Texto para analizar =

•••

14 abril, 2024

Importancia de la ayuda grupal

Era un día cualquiera, habíamos cumplido durante todo el mes con la tarea de instrucción como Cadetes de Bombero en Ramos Mejía.

Todos éramos distintos, diferentes edades, algunos, cursando diferentes estudios, diferentes grupos de amigos.

Nos reuníamos siguiendo las rutinas de salvataje, acciones a realizar, elementos a usar, formas de traslado. Un oficial guiaba nuestro grupo, dando indicaciones y consejos.

Pronto acompañaríamos a los más antiguos en un siniestro real. Conocíamos nuestros deberes. Habíamos trabajado juntos, pero sin la presión de la urgencia. Éramos un equipo a medias. Algunos de nosotros habíamos compartido campamentos de instrucción en la escuela de cadetes.

Las amistades comenzaban a armarse, como en todo grupo se asomaban algunas rivalidades.

Dentro de las normas de instrucción estaban expresadas las virtudes del respeto, del buen compañerismo, de la ayuda al compañero, sin práctica aun.

Los roles comenzaron a revelarse durante la instrucción, estaba el que nos divertía con sus chistes, el que al llamado de la sirena llegaba primero, el que venía retrasado porque había olvidado algo.

Todavía no cumplíamos con el compromiso de la colaboración, de la certeza que juntos lo haríamos mejor.

Hasta que un día, llego la actividad real, la sirena sonó, cada uno de nosotros sentimos que era nuestra verdadera labor.

Nos subimos a la autobomba, sentados uno junto al otro, las tareas estaban asignadas, pero no sabíamos con qué nos íbamos a encontrar.

Bajé corriendo y tropecé, alguien a mi lado me sostuvo, era mi compañero en el viaje.

Bajamos todos, el incendio era impresionante, recién allí me di cuenta que aunque trabajara solo, éramos un equipo.

La manguera pesaba un montón no podía sin ayuda, tres de mis compañeros vinieron a ayudarme.

Las personas encerradas en la casa del siniestro pedían ayuda, sin hablarnos, otro del equipo bajo las camillas y el que lideraba el grupo comenzó a dirigir la evacuación.

•••

Qué hacer = Copia palabra por palabra la parte del texto sobre la ayuda grupal que empieza en las palabras "Pronto acompañaríamos a" y termina después de "lo haríamos mejor.".

Líneas mostradas =
•••

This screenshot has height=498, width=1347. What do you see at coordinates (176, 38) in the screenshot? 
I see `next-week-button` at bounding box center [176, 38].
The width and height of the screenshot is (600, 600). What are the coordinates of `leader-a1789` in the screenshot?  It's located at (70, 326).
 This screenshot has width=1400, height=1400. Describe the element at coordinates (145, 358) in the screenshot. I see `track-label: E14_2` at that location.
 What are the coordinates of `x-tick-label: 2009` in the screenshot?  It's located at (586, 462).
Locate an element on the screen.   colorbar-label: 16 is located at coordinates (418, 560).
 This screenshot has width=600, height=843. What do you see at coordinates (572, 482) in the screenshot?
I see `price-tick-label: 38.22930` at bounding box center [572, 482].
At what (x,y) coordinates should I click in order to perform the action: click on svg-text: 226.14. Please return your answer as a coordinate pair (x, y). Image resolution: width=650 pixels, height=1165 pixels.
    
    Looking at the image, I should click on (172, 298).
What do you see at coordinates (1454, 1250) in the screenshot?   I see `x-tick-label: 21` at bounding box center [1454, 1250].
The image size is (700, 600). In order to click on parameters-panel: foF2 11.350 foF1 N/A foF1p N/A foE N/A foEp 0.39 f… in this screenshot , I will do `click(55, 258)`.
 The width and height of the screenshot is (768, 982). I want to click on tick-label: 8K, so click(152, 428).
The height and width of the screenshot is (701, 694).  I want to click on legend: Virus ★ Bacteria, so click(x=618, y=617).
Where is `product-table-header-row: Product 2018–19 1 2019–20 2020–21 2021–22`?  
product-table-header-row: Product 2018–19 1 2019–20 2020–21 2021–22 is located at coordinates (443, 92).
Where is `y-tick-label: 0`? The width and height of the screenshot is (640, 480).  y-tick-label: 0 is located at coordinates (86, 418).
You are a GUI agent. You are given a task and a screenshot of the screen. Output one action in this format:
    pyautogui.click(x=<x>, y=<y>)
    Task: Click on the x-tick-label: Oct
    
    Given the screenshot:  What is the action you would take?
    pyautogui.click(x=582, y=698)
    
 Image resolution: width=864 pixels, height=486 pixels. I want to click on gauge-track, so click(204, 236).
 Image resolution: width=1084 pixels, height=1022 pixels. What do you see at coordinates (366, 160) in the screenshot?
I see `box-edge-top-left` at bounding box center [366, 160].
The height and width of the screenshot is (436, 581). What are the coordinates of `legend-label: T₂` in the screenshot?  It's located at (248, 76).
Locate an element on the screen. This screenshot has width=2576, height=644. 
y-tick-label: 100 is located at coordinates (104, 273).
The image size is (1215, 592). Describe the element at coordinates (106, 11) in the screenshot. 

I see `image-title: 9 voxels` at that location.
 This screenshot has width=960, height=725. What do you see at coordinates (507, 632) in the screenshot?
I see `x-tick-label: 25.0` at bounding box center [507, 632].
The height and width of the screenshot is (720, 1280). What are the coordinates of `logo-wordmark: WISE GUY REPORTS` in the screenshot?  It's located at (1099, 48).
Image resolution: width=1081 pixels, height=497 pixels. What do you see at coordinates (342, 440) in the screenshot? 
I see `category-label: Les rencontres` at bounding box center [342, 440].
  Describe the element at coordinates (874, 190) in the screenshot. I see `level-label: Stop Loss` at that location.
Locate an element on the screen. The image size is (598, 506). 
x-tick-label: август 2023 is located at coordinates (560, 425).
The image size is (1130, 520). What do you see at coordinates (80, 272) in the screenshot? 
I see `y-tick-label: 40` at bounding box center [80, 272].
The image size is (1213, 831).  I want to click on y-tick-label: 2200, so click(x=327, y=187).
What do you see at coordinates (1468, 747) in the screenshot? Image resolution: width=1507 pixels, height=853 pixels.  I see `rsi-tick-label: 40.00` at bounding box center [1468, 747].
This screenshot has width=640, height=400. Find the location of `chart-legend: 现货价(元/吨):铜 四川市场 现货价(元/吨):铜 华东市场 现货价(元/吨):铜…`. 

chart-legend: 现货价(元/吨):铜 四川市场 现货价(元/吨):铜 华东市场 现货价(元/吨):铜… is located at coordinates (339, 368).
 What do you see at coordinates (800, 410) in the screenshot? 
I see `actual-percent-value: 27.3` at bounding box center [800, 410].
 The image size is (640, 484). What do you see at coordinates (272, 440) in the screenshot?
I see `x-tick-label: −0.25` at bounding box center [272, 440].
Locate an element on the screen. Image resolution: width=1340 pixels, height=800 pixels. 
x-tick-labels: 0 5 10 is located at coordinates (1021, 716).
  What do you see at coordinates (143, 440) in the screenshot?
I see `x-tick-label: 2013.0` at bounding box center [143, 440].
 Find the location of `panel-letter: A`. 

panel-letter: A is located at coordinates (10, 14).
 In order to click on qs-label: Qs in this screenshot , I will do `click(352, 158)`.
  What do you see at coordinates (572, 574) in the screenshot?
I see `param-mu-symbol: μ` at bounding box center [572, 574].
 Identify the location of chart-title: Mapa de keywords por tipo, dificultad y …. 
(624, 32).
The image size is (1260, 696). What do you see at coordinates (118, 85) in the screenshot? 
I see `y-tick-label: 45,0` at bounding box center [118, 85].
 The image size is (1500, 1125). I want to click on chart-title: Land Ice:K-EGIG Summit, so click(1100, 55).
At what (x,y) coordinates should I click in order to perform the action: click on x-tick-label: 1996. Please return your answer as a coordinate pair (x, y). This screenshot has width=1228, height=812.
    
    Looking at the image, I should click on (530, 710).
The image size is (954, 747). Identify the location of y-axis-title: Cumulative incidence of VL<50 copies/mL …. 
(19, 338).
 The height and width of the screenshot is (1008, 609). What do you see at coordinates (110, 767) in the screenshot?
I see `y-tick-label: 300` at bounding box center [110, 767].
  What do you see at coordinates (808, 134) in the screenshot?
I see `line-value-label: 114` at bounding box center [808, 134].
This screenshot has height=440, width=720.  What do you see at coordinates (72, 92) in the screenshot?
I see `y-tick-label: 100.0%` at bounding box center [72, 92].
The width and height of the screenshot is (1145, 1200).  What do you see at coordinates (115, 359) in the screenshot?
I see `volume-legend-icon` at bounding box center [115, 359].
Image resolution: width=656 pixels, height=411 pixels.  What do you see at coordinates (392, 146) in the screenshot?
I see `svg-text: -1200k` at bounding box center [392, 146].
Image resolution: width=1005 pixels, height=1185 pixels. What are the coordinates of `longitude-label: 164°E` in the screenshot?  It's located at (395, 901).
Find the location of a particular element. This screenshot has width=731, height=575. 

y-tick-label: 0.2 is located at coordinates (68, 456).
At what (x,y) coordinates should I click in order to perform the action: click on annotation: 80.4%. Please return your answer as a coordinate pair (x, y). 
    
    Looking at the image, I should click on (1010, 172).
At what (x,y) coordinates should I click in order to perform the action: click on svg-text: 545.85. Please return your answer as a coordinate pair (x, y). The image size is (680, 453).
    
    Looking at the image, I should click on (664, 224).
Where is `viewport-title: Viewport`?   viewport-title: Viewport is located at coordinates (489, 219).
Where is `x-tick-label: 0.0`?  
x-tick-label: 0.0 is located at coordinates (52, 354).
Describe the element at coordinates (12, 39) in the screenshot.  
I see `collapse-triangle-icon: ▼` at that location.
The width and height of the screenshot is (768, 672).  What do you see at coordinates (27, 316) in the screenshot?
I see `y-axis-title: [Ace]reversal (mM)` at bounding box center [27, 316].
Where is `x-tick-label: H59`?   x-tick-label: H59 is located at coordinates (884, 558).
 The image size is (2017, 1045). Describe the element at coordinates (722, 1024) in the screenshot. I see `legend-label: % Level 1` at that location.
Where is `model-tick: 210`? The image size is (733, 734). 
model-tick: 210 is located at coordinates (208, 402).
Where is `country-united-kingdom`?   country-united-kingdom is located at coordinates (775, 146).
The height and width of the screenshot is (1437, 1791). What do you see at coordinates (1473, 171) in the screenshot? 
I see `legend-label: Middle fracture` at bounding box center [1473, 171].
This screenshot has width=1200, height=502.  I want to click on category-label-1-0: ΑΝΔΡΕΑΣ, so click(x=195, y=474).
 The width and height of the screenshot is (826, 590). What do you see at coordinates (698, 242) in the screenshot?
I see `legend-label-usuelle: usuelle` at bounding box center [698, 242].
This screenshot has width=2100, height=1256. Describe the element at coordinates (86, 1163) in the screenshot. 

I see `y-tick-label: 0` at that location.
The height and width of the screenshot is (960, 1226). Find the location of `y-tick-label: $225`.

•••

Respuesta =
Pronto acompañaríamos a los más antiguos en un siniestro real. Conocíamos nuestros deberes. Habíamos trabajado juntos, pero sin la presión de la urgencia. Éramos un equipo a medias. Algunos de nosotros habíamos compartido campamentos de instrucción en la escuela de cadetes.

Las amistades comenzaban a armarse, como en todo grupo se asomaban algunas rivalidades.

Dentro de las normas de instrucción estaban expresadas las virtudes del respeto, del buen compañerismo, de la ayuda al compañero, sin práctica aun.

Los roles comenzaron a revelarse durante la instrucción, estaba el que nos divertía con sus chistes, el que al llamado de la sirena llegaba primero, el que venía retrasado porque había olvidado algo.

Todavía no cumplíamos con el compromiso de la colaboración, de la certeza que juntos lo haríamos mejor.